▶ **GIVEN INSTRUCTION 1**
Rewrite the aged care workforce passage between "The report makes" and "and physical burdens.", inclusive, replacing "recommendations" with "proposals".

▶ **DOCUMENT PASSAGE**
Begin
The aged care sector is facing a shortage of 110,000 direct care workers within a decade if immediate action is not taken, a Committee for Economic Development of Australia report has found.
CEDA’s report released this week found the sector needs at least 17,000 more direct aged care workers, which includes personal care workers, nurses and allied health professionals, each year for the next 10 years to meet basic standards of care.
If no action is taken, by 2050 there will be a shortage of 400,000 direct care staff needed to meet the three-star standard of 200 minutes of care per resident each day announced in the 2021-22 Federal Budget, it predicts.
The report makes 18 recommendations based on consultation with aged care providers, training organisations, unions and academics to attract and retain workers into the sector.
Those recommendations include improving wages and working conditions, providing more training to aged care workers, dedicated paths to attract migrant workers and investing in technology to reduce administrative and physical burdens.
End
▶ **INFORMATION PROVIDED**
Begin
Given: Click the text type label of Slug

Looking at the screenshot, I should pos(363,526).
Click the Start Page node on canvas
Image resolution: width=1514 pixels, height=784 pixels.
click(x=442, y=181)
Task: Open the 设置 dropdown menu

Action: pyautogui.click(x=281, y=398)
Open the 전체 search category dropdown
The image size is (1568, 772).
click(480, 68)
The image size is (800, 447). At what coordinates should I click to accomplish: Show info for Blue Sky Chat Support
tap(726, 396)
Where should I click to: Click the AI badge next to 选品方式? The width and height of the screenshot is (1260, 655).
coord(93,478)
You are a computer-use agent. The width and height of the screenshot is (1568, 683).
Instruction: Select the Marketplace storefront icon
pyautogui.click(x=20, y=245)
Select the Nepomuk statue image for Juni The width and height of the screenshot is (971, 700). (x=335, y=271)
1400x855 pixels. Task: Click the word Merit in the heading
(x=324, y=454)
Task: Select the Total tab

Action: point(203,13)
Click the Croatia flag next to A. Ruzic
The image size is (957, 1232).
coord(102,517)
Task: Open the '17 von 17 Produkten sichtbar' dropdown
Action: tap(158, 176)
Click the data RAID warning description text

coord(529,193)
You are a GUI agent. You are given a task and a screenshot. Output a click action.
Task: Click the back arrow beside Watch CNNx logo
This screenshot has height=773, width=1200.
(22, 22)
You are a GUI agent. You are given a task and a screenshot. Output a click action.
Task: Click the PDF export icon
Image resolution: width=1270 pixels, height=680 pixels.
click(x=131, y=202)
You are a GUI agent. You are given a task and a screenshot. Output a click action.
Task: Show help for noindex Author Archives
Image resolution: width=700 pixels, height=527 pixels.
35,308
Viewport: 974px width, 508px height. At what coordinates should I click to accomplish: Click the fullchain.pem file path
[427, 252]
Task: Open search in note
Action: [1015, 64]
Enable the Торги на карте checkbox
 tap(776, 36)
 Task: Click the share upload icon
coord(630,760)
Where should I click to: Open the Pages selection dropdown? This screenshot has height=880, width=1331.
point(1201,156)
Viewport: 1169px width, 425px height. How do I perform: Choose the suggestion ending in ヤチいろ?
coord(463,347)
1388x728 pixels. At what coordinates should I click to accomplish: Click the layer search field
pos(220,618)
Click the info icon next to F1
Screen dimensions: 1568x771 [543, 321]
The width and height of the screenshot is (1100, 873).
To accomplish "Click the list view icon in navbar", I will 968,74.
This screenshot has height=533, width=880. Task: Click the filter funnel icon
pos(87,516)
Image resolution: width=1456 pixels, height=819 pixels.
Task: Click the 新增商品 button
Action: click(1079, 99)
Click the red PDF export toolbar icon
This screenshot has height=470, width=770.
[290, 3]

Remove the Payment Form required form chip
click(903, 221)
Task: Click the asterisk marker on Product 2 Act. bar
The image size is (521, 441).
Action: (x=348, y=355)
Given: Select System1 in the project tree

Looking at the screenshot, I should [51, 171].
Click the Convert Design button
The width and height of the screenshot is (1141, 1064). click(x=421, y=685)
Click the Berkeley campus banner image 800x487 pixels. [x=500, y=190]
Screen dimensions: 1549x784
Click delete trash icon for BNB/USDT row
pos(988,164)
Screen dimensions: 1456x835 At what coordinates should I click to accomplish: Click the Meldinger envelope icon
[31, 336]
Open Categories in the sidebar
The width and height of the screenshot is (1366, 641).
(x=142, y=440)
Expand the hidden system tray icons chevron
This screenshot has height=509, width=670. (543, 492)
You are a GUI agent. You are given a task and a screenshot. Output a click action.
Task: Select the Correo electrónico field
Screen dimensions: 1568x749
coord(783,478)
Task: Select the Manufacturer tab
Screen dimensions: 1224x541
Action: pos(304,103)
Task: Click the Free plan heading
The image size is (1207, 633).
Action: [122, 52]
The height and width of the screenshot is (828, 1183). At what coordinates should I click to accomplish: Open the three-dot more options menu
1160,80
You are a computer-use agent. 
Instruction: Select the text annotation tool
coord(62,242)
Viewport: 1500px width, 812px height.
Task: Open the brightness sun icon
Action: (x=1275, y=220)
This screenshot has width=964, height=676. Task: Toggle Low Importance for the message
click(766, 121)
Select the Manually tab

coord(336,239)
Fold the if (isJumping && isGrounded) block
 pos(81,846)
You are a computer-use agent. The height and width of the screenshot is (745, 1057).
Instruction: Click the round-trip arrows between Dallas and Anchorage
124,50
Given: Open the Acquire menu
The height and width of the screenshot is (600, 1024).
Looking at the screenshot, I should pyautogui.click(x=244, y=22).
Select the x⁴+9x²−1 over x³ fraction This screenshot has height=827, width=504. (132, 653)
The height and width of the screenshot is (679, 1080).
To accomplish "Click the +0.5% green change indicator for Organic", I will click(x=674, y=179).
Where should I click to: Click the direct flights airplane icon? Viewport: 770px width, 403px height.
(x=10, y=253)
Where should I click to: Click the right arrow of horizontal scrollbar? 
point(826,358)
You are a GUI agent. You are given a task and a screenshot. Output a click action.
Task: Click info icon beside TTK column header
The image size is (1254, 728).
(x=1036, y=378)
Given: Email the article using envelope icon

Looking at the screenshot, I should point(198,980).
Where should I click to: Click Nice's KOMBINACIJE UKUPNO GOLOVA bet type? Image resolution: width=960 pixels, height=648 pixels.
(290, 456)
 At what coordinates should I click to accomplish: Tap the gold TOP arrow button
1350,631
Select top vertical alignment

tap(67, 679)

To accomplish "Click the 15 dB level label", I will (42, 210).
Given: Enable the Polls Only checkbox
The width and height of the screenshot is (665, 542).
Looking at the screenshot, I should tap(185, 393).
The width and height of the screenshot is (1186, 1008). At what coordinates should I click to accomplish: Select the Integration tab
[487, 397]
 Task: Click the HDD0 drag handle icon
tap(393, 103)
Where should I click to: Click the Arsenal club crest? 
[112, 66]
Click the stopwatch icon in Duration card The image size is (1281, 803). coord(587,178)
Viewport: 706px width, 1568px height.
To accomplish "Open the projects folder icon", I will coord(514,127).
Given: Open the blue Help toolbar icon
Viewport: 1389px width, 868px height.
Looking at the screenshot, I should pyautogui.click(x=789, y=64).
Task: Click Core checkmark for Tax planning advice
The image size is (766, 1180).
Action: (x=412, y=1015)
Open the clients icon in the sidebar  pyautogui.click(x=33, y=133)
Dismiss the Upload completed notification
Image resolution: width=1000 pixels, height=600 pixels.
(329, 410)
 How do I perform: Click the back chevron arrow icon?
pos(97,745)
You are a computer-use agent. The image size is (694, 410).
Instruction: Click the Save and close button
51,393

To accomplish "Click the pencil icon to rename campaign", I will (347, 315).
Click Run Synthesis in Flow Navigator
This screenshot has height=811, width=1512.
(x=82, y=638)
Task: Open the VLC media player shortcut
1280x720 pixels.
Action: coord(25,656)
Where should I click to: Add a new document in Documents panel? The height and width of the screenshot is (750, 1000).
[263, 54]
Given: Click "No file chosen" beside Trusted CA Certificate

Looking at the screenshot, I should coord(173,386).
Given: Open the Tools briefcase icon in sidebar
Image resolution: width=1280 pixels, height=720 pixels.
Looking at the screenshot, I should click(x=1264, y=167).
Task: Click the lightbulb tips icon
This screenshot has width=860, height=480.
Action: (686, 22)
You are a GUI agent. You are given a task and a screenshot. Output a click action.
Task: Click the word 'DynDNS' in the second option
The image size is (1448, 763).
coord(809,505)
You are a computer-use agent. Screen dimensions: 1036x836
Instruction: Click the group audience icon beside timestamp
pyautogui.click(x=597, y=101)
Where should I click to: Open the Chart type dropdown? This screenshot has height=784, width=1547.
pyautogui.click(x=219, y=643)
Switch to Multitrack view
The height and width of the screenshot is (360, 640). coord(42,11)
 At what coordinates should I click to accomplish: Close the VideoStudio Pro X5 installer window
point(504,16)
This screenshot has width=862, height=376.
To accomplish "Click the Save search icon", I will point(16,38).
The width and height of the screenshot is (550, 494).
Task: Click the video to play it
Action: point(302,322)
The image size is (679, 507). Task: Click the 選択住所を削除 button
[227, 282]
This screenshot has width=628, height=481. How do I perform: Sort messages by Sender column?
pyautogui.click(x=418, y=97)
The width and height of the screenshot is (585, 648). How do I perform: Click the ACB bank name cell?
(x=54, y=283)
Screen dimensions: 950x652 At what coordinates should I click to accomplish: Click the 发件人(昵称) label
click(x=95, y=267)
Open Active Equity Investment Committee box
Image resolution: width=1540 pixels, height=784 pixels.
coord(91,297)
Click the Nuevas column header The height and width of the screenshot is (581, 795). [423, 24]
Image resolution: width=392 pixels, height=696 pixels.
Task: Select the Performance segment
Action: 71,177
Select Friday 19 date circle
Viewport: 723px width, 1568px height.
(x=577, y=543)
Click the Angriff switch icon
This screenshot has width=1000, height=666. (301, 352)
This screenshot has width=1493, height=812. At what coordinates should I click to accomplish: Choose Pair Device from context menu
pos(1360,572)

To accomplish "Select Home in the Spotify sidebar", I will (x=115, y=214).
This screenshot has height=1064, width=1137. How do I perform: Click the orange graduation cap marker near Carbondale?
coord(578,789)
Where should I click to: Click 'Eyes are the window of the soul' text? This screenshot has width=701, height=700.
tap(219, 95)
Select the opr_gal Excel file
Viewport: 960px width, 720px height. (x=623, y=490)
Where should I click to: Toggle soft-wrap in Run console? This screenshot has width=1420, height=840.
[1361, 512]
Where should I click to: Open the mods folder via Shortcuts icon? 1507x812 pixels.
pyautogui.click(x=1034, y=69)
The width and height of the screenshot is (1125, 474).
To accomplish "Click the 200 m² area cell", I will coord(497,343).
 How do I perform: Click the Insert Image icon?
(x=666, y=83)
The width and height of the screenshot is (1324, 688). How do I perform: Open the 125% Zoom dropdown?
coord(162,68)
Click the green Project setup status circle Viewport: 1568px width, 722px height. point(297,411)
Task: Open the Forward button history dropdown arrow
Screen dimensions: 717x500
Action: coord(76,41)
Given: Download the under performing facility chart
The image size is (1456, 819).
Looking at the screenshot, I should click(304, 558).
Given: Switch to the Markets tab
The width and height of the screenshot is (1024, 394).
End
▶ **GIVEN INSTRUCTION 2**
Please copy the lines of the records between the lines holding "1388x728 pixels. At" and "This screenshot has height=509, width=670.", inclusive.

▶ **TASK OUTPUT 1**
The report makes 18 proposals based on consultation with aged care providers, training organisations, unions and academics to attract and retain workers into the sector.
Those proposals include improving wages and working conditions, providing more training to aged care workers, dedicated paths to attract migrant workers and investing in technology to reduce administrative and physical burdens.

▶ **TASK OUTPUT 2**
1388x728 pixels. At what coordinates should I click to accomplish: Click the layer search field
pos(220,618)
Click the info icon next to F1
Screen dimensions: 1568x771 [543, 321]
The width and height of the screenshot is (1100, 873).
To accomplish "Click the list view icon in navbar", I will 968,74.
This screenshot has height=533, width=880. Task: Click the filter funnel icon
pos(87,516)
Image resolution: width=1456 pixels, height=819 pixels.
Task: Click the 新增商品 button
Action: click(1079, 99)
Click the red PDF export toolbar icon
This screenshot has height=470, width=770.
[290, 3]

Remove the Payment Form required form chip
click(903, 221)
Task: Click the asterisk marker on Product 2 Act. bar
The image size is (521, 441).
Action: (x=348, y=355)
Given: Select System1 in the project tree

Looking at the screenshot, I should [51, 171].
Click the Convert Design button
The width and height of the screenshot is (1141, 1064). click(x=421, y=685)
Click the Berkeley campus banner image 800x487 pixels. [x=500, y=190]
Screen dimensions: 1549x784
Click delete trash icon for BNB/USDT row
pos(988,164)
Screen dimensions: 1456x835 At what coordinates should I click to accomplish: Click the Meldinger envelope icon
[31, 336]
Open Categories in the sidebar
The width and height of the screenshot is (1366, 641).
(x=142, y=440)
Expand the hidden system tray icons chevron
This screenshot has height=509, width=670. (543, 492)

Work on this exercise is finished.